
‘‘(A) IN GENERAL.—No deduction shall be allowed under this chapter—

‘‘(i) in the case of applicable individual remuneration which is for any disqualified taxable year beginning after December 31, 2012, and which is attributable to services performed by an applicable individual during such taxable year, to the extent that the amount of such remuneration exceeds $500,000, or

‘‘(ii) in the case of deferred deduction remuneration for any taxable year beginning after December 31, 2012, which is attributable to services performed by an applicable individual during any disqualified taxable year beginning after December 31, 2009, to the extent that the amount of such remuneration exceeds $500,000 reduced (but not below zero) by the sum of—

‘‘(I) the applicable individual remuneration for such disqualified taxable year, plus

‘‘(II) the portion of the deferred deduction remuneration for such services which was taken into account under this clause in a preceding taxable year (or which would have been taken into account under this clause in a preceding taxable year if this clause were applied by substituting ‘December 31, 2009’ for ‘December 31, 2012’ in the matter preceding subclause (I)).

### [EXERCISE OBJECTIVE]
Copy out the statutory passage on deductions for individual remuneration word for word, in full.

[Collected data]
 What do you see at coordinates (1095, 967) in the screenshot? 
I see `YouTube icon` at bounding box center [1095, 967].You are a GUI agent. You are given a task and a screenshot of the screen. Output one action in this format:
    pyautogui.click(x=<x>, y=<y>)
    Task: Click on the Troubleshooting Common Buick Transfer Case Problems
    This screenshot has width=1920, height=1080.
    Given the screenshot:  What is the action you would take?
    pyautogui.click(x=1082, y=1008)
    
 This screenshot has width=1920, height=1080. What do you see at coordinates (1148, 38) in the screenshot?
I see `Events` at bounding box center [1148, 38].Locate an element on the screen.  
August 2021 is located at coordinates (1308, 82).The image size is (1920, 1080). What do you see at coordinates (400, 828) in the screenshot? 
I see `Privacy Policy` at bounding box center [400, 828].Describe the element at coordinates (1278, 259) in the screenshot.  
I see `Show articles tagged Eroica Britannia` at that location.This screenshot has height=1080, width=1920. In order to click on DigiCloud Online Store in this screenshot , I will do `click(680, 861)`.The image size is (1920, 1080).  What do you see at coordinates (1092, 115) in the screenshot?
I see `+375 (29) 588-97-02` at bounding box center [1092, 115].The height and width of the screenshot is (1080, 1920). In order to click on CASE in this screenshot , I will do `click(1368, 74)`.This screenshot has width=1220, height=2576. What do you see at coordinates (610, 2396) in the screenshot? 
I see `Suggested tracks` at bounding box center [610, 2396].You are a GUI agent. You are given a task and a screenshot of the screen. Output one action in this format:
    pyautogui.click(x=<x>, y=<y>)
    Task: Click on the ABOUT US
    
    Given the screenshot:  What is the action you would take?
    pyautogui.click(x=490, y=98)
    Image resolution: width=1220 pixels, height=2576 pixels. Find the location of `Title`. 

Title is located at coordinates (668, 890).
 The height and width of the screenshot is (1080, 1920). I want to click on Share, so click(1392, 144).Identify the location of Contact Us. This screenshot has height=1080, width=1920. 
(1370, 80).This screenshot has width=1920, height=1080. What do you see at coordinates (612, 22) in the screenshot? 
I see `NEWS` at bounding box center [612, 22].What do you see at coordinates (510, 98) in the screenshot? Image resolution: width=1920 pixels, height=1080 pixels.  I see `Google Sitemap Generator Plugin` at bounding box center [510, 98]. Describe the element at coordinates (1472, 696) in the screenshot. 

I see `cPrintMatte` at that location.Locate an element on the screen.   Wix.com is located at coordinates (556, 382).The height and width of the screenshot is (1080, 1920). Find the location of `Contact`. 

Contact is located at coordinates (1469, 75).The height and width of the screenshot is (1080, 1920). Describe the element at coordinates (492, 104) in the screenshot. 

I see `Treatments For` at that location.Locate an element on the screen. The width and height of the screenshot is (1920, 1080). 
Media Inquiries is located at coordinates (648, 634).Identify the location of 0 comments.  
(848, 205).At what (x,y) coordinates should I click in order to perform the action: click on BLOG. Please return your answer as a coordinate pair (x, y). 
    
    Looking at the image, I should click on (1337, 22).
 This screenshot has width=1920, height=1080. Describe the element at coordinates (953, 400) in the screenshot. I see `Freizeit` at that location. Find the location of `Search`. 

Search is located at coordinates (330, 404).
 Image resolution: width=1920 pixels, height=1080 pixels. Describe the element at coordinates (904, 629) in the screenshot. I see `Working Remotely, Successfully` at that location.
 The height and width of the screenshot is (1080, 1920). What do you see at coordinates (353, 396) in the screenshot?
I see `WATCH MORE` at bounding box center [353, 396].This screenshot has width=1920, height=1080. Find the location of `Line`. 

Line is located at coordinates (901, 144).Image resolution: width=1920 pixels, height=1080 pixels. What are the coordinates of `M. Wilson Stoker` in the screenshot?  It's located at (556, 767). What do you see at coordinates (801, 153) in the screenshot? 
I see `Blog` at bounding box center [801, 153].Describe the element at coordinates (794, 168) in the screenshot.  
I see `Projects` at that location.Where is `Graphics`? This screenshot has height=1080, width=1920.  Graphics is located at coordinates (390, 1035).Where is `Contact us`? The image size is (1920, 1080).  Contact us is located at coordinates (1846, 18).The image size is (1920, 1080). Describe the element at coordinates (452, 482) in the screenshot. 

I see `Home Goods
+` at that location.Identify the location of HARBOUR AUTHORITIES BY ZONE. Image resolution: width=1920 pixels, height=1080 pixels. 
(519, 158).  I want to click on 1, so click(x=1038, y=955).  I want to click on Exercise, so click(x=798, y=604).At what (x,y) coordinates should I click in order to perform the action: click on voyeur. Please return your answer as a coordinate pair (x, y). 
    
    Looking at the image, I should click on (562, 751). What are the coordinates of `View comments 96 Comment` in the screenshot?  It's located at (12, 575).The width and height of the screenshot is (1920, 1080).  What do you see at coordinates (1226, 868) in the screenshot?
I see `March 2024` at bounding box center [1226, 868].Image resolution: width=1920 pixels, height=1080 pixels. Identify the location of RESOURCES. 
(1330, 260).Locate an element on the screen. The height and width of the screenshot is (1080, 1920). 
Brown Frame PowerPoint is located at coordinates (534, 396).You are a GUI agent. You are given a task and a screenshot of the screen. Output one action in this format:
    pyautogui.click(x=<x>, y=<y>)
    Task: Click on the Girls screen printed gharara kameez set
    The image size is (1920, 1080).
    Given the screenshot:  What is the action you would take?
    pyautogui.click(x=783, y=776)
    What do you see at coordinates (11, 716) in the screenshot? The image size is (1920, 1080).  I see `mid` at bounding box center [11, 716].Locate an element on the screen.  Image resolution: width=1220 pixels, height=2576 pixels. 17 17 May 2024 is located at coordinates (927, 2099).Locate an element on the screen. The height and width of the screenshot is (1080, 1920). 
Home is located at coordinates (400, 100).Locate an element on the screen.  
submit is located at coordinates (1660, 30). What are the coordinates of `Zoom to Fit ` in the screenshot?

### [RESPONSE FOR THIS EXERCISE]

‘‘(A) IN GENERAL.—No deduction shall be allowed under this chapter—

‘‘(i) in the case of applicable individual remuneration which is for any disqualified taxable year beginning after December 31, 2012, and which is attributable to services performed by an applicable individual during such taxable year, to the extent that the amount of such remuneration exceeds $500,000, or

‘‘(ii) in the case of deferred deduction remuneration for any taxable year beginning after December 31, 2012, which is attributable to services performed by an applicable individual during any disqualified taxable year beginning after December 31, 2009, to the extent that the amount of such remuneration exceeds $500,000 reduced (but not below zero) by the sum of—

‘‘(I) the applicable individual remuneration for such disqualified taxable year, plus

‘‘(II) the portion of the deferred deduction remuneration for such services which was taken into account under this clause in a preceding taxable year (or which would have been taken into account under this clause in a preceding taxable year if this clause were applied by substituting ‘December 31, 2009’ for ‘December 31, 2012’ in the matter preceding subclause (I)).